Tickets are numbered from 1 to 18 and mixed together. One ticket is drawn at random. What is the probability that the number on the drawn ticket is a multiple of 2 or a multiple of 3?

Introduction / Context:
This question uses basic probability with divisibility conditions on integers. The tickets are numbered from 1 to 18, and we want the probability that a randomly selected ticket shows a number that is divisible by 2 or divisible by 3. The task is to count such numbers and divide by the total number of tickets.

Given Data / Assumptions:

• Tickets are numbered 1, 2, 3, up to 18.
• One ticket is drawn at random from these 18 tickets.
• Each ticket has equal chance of being selected.
• The favourable numbers are those that are multiples of 2 or multiples of 3.

Concept / Approach:
Use the union principle for counting. Count all multiples of 2, count all multiples of 3, and then subtract the numbers that are multiples of both 2 and 3, because those numbers have been counted twice. Once the count of favourable numbers is known, probability equals favourable count divided by total count, which here is 18.

Step-by-Step Solution:
Total tickets = 18. Multiples of 2 from 1 to 18: 2, 4, 6, 8, 10, 12, 14, 16, 18, which is 9 numbers. Multiples of 3 from 1 to 18: 3, 6, 9, 12, 15, 18, which is 6 numbers. Multiples of both 2 and 3 are multiples of 6: 6, 12, 18, which is 3 numbers. Total favourable numbers = 9 + 6 - 3 = 12. Required probability = 12 / 18. Simplify 12 / 18 by dividing numerator and denominator by 6 to get 2 / 3.

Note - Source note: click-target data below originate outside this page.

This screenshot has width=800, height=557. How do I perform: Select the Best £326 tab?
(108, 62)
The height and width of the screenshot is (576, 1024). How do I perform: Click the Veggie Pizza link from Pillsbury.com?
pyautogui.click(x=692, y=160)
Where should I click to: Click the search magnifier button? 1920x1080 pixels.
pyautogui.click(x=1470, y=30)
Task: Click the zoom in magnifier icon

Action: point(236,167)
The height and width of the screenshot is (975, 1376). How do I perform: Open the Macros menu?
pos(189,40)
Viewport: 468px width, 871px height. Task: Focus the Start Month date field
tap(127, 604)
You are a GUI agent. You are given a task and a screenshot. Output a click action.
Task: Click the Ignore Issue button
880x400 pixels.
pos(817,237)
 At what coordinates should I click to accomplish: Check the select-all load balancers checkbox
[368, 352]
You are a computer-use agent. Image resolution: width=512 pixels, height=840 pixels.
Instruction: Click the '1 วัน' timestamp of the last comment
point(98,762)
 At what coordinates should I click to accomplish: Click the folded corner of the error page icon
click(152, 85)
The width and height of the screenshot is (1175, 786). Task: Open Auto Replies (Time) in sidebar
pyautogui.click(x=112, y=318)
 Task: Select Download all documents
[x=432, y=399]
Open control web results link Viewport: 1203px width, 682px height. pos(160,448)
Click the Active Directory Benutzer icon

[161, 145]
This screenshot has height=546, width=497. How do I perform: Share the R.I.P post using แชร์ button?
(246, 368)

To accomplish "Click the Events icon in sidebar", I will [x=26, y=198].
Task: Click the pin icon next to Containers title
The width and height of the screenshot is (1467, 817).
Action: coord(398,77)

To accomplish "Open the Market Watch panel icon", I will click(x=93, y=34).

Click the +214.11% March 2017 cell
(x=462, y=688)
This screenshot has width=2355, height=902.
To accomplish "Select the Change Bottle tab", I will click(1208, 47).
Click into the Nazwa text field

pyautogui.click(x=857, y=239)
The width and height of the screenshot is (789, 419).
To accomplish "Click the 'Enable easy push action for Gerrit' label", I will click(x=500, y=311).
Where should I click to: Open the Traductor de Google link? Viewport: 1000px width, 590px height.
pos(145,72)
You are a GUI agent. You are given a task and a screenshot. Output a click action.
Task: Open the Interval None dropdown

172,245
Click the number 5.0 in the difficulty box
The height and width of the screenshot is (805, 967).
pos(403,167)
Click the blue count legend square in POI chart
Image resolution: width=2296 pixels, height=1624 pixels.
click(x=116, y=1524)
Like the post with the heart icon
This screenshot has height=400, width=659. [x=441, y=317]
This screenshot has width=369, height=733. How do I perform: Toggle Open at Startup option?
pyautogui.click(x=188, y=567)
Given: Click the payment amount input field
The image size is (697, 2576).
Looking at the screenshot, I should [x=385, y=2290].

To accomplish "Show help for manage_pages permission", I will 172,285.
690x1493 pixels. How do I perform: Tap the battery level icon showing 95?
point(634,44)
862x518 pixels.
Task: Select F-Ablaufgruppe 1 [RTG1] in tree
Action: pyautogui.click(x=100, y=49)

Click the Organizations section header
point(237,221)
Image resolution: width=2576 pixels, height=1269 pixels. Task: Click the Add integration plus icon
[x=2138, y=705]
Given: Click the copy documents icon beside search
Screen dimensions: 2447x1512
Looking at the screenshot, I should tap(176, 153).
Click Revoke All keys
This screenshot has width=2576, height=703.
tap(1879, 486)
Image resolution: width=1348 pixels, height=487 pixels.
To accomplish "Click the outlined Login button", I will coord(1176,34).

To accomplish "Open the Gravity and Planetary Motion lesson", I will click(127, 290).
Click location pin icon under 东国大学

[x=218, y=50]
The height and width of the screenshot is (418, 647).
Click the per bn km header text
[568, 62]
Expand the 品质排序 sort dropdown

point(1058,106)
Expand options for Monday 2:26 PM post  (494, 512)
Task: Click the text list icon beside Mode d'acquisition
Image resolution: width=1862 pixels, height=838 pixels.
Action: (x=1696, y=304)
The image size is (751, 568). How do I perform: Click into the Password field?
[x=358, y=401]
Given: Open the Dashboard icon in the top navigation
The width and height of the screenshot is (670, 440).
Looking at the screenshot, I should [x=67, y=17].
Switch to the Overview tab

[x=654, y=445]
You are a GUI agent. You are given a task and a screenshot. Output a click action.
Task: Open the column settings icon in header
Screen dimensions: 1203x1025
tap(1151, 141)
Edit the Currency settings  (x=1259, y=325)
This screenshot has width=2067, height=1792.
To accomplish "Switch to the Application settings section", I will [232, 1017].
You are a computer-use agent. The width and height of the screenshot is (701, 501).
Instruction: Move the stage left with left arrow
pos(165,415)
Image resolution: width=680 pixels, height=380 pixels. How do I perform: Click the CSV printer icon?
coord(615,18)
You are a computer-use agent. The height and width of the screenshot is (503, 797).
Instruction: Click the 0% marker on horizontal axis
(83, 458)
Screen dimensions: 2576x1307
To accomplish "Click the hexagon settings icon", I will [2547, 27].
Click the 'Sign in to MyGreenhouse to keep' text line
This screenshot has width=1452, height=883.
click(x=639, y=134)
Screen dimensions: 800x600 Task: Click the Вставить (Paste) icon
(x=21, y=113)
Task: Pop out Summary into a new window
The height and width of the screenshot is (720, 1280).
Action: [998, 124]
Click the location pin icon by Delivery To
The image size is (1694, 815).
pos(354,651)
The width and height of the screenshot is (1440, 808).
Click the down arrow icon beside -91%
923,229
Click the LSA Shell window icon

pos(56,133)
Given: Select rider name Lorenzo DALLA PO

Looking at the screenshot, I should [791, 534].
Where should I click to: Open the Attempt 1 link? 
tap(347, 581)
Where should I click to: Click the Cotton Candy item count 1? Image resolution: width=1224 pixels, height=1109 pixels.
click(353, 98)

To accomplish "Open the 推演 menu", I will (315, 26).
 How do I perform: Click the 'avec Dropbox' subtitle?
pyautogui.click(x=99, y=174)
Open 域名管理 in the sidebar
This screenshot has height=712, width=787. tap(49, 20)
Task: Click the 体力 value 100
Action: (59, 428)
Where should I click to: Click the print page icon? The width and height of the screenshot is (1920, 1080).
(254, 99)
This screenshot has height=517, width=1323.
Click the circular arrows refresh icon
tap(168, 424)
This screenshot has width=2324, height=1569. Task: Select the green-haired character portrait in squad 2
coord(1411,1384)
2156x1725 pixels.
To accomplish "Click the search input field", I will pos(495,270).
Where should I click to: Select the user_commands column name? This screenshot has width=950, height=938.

Verification / Alternative check:
We can check by writing all numbers from 1 to 18 and marking those that are multiples of 2 or 3. The marked numbers will be 2, 3, 4, 6, 8, 9, 10, 12, 14, 15, 16 and 18, which is exactly 12 numbers. Since there are 18 numbers in total, the probability is 12 / 18, which simplifies to 2 / 3, confirming the result.

Why Other Options Are Wrong:
1/3 would correspond to only 6 favourable numbers, which is too small. 3/5 equals 10 out of 18, but we found 12 favourable numbers. 5/6 would require 15 favourable numbers, which is more than actually satisfy the condition.

Common Pitfalls:
Learners sometimes forget to subtract the overlap, that is the multiples of 6, and obtain 15 instead of 12 favourable numbers. Others may miss one or two numbers when listing multiples by hand. Using the inclusion exclusion idea and checking the list carefully helps avoid such counting errors.

Final Answer:
The probability that the number on the ticket is a multiple of 2 or 3 is 2/3.